## Latihan
Cetak kembali seluruh baris data di bawah ini tanpa mengubah apa pun.

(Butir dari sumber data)
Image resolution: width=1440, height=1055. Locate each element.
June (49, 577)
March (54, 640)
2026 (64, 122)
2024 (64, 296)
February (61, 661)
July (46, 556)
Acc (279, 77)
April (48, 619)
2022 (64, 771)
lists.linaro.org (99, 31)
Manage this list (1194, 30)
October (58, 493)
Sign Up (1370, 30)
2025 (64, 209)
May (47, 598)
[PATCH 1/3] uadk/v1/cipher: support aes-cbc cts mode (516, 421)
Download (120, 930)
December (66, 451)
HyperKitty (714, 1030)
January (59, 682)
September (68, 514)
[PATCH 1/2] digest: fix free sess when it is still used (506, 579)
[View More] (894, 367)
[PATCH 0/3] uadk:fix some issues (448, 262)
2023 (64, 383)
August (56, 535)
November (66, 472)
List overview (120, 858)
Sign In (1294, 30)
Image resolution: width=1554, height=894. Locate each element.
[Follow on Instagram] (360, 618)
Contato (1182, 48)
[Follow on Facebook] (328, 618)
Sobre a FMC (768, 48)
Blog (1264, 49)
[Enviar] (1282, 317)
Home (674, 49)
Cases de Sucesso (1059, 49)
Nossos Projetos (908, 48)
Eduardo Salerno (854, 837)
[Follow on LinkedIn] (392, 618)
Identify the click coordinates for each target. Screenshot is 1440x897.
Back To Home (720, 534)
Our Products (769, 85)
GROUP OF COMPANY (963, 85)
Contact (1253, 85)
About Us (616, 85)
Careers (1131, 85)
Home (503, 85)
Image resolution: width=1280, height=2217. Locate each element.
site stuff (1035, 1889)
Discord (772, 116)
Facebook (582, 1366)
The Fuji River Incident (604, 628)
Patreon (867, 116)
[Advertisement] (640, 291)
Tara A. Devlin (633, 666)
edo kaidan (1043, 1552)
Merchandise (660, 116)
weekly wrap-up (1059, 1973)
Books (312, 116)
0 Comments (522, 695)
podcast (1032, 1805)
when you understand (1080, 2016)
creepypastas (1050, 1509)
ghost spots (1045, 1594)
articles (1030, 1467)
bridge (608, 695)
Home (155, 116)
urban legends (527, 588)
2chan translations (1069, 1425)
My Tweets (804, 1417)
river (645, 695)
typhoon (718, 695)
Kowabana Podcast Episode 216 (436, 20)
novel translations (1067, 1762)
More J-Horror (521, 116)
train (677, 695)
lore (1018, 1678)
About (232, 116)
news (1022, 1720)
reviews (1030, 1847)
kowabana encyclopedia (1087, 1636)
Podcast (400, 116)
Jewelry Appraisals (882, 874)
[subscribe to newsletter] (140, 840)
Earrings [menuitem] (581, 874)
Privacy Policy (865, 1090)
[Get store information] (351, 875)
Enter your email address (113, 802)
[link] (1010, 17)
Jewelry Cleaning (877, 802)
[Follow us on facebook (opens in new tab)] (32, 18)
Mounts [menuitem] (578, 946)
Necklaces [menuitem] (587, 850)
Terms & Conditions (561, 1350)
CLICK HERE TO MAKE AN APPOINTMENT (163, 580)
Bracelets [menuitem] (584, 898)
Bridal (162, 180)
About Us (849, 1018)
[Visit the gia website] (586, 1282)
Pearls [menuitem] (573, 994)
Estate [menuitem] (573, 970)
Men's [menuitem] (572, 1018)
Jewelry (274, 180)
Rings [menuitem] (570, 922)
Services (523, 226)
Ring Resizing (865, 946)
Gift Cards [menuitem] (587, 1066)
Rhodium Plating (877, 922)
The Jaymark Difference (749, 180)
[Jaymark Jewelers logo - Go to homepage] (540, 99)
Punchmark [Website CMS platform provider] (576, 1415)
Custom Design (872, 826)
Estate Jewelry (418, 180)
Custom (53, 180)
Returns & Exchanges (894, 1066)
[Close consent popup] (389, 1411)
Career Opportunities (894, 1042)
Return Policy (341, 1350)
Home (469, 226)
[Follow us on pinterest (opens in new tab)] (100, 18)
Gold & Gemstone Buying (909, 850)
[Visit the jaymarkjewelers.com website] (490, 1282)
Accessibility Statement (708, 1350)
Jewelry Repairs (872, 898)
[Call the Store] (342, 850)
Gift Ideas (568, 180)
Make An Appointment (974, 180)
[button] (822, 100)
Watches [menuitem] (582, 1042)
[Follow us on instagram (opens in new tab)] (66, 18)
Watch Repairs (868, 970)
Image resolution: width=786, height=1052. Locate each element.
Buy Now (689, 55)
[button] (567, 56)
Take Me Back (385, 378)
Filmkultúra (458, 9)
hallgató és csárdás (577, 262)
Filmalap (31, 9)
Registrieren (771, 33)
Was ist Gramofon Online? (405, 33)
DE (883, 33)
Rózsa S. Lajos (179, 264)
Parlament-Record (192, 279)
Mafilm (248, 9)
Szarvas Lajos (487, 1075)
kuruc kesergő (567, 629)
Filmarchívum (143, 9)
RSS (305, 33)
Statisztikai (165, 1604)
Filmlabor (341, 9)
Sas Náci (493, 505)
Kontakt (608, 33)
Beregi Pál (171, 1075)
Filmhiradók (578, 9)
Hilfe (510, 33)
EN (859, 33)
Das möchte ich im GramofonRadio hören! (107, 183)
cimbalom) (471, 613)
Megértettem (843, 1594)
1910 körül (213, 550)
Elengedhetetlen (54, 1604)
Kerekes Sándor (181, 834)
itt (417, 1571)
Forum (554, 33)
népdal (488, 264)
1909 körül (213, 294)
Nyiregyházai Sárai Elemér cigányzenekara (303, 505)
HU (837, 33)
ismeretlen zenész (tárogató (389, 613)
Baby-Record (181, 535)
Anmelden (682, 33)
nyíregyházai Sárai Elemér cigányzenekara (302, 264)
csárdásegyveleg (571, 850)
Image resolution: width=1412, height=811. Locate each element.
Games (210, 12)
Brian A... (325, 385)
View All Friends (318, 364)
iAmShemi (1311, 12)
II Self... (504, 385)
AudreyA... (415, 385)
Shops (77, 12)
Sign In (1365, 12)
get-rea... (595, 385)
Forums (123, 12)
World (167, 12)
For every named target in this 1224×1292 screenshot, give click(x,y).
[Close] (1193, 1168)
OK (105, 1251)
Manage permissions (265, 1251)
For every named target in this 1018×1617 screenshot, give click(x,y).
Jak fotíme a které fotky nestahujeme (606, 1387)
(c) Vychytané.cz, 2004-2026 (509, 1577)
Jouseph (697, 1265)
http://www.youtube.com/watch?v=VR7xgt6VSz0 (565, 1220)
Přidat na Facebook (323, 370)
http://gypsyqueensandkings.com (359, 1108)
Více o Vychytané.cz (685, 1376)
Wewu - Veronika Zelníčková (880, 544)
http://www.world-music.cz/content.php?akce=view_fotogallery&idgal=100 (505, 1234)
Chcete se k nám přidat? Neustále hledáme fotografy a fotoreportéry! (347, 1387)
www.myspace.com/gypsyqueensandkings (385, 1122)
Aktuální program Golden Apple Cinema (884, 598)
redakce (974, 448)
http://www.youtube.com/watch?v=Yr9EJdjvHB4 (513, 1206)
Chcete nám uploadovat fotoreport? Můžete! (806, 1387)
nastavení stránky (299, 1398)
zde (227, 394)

## Jawaban
Image resolution: width=1440, height=1055. Locate each element.
June (49, 577)
March (54, 640)
2026 (64, 122)
2024 (64, 296)
February (61, 661)
July (46, 556)
Acc (279, 77)
April (48, 619)
2022 (64, 771)
lists.linaro.org (99, 31)
Manage this list (1194, 30)
October (58, 493)
Sign Up (1370, 30)
2025 (64, 209)
May (47, 598)
[PATCH 1/3] uadk/v1/cipher: support aes-cbc cts mode (516, 421)
Download (120, 930)
December (66, 451)
HyperKitty (714, 1030)
January (59, 682)
September (68, 514)
[PATCH 1/2] digest: fix free sess when it is still used (506, 579)
[View More] (894, 367)
[PATCH 0/3] uadk:fix some issues (448, 262)
2023 (64, 383)
August (56, 535)
November (66, 472)
List overview (120, 858)
Sign In (1294, 30)
Image resolution: width=1554, height=894. Locate each element.
[Follow on Instagram] (360, 618)
Contato (1182, 48)
[Follow on Facebook] (328, 618)
Sobre a FMC (768, 48)
Blog (1264, 49)
[Enviar] (1282, 317)
Home (674, 49)
Cases de Sucesso (1059, 49)
Nossos Projetos (908, 48)
Eduardo Salerno (854, 837)
[Follow on LinkedIn] (392, 618)
Identify the click coordinates for each target. Screenshot is 1440x897.
Back To Home (720, 534)
Our Products (769, 85)
GROUP OF COMPANY (963, 85)
Contact (1253, 85)
About Us (616, 85)
Careers (1131, 85)
Home (503, 85)
Image resolution: width=1280, height=2217. Locate each element.
site stuff (1035, 1889)
Discord (772, 116)
Facebook (582, 1366)
The Fuji River Incident (604, 628)
Patreon (867, 116)
[Advertisement] (640, 291)
Tara A. Devlin (633, 666)
edo kaidan (1043, 1552)
Merchandise (660, 116)
weekly wrap-up (1059, 1973)
Books (312, 116)
0 Comments (522, 695)
podcast (1032, 1805)
when you understand (1080, 2016)
creepypastas (1050, 1509)
ghost spots (1045, 1594)
articles (1030, 1467)
bridge (608, 695)
Home (155, 116)
urban legends (527, 588)
2chan translations (1069, 1425)
My Tweets (804, 1417)
river (645, 695)
typhoon (718, 695)
Kowabana Podcast Episode 216 (436, 20)
novel translations (1067, 1762)
More J-Horror (521, 116)
train (677, 695)
lore (1018, 1678)
About (232, 116)
news (1022, 1720)
reviews (1030, 1847)
kowabana encyclopedia (1087, 1636)
Podcast (400, 116)
Jewelry Appraisals (882, 874)
[subscribe to newsletter] (140, 840)
Earrings [menuitem] (581, 874)
Privacy Policy (865, 1090)
[Get store information] (351, 875)
Enter your email address (113, 802)
[link] (1010, 17)
Jewelry Cleaning (877, 802)
[Follow us on facebook (opens in new tab)] (32, 18)
Mounts [menuitem] (578, 946)
Necklaces [menuitem] (587, 850)
Terms & Conditions (561, 1350)
CLICK HERE TO MAKE AN APPOINTMENT (163, 580)
Bracelets [menuitem] (584, 898)
Bridal (162, 180)
About Us (849, 1018)
[Visit the gia website] (586, 1282)
Pearls [menuitem] (573, 994)
Estate [menuitem] (573, 970)
Men's [menuitem] (572, 1018)
Jewelry (274, 180)
Rings [menuitem] (570, 922)
Services (523, 226)
Ring Resizing (865, 946)
Gift Cards [menuitem] (587, 1066)
Rhodium Plating (877, 922)
The Jaymark Difference (749, 180)
[Jaymark Jewelers logo - Go to homepage] (540, 99)
Punchmark [Website CMS platform provider] (576, 1415)
Custom Design (872, 826)
Estate Jewelry (418, 180)
Custom (53, 180)
Returns & Exchanges (894, 1066)
[Close consent popup] (389, 1411)
Career Opportunities (894, 1042)
Return Policy (341, 1350)
Home (469, 226)
[Follow us on pinterest (opens in new tab)] (100, 18)
Gold & Gemstone Buying (909, 850)
[Visit the jaymarkjewelers.com website] (490, 1282)
Accessibility Statement (708, 1350)
Jewelry Repairs (872, 898)
[Call the Store] (342, 850)
Gift Ideas (568, 180)
Make An Appointment (974, 180)
[button] (822, 100)
Watches [menuitem] (582, 1042)
[Follow us on instagram (opens in new tab)] (66, 18)
Watch Repairs (868, 970)
Image resolution: width=786, height=1052. Locate each element.
Buy Now (689, 55)
[button] (567, 56)
Take Me Back (385, 378)
Filmkultúra (458, 9)
hallgató és csárdás (577, 262)
Filmalap (31, 9)
Registrieren (771, 33)
Was ist Gramofon Online? (405, 33)
DE (883, 33)
Rózsa S. Lajos (179, 264)
Parlament-Record (192, 279)
Mafilm (248, 9)
Szarvas Lajos (487, 1075)
kuruc kesergő (567, 629)
Filmarchívum (143, 9)
RSS (305, 33)
Statisztikai (165, 1604)
Filmlabor (341, 9)
Sas Náci (493, 505)
Kontakt (608, 33)
Beregi Pál (171, 1075)
Filmhiradók (578, 9)
Hilfe (510, 33)
EN (859, 33)
Das möchte ich im GramofonRadio hören! (107, 183)
cimbalom) (471, 613)
Megértettem (843, 1594)
1910 körül (213, 550)
Elengedhetetlen (54, 1604)
Kerekes Sándor (181, 834)
itt (417, 1571)
Forum (554, 33)
népdal (488, 264)
1909 körül (213, 294)
Nyiregyházai Sárai Elemér cigányzenekara (303, 505)
HU (837, 33)
ismeretlen zenész (tárogató (389, 613)
Baby-Record (181, 535)
Anmelden (682, 33)
nyíregyházai Sárai Elemér cigányzenekara (302, 264)
csárdásegyveleg (571, 850)
Image resolution: width=1412, height=811. Locate each element.
Games (210, 12)
Brian A... (325, 385)
View All Friends (318, 364)
iAmShemi (1311, 12)
II Self... (504, 385)
AudreyA... (415, 385)
Shops (77, 12)
Sign In (1365, 12)
get-rea... (595, 385)
Forums (123, 12)
World (167, 12)
For every named target in this 1224×1292 screenshot, give click(x,y).
[Close] (1193, 1168)
OK (105, 1251)
Manage permissions (265, 1251)
For every named target in this 1018×1617 screenshot, give click(x,y).
Jak fotíme a které fotky nestahujeme (606, 1387)
(c) Vychytané.cz, 2004-2026 (509, 1577)
Jouseph (697, 1265)
http://www.youtube.com/watch?v=VR7xgt6VSz0 (565, 1220)
Přidat na Facebook (323, 370)
http://gypsyqueensandkings.com (359, 1108)
Více o Vychytané.cz (685, 1376)
Wewu - Veronika Zelníčková (880, 544)
http://www.world-music.cz/content.php?akce=view_fotogallery&idgal=100 (505, 1234)
Chcete se k nám přidat? Neustále hledáme fotografy a fotoreportéry! (347, 1387)
www.myspace.com/gypsyqueensandkings (385, 1122)
Aktuální program Golden Apple Cinema (884, 598)
redakce (974, 448)
http://www.youtube.com/watch?v=Yr9EJdjvHB4 (513, 1206)
Chcete nám uploadovat fotoreport? Můžete! (806, 1387)
nastavení stránky (299, 1398)
zde (227, 394)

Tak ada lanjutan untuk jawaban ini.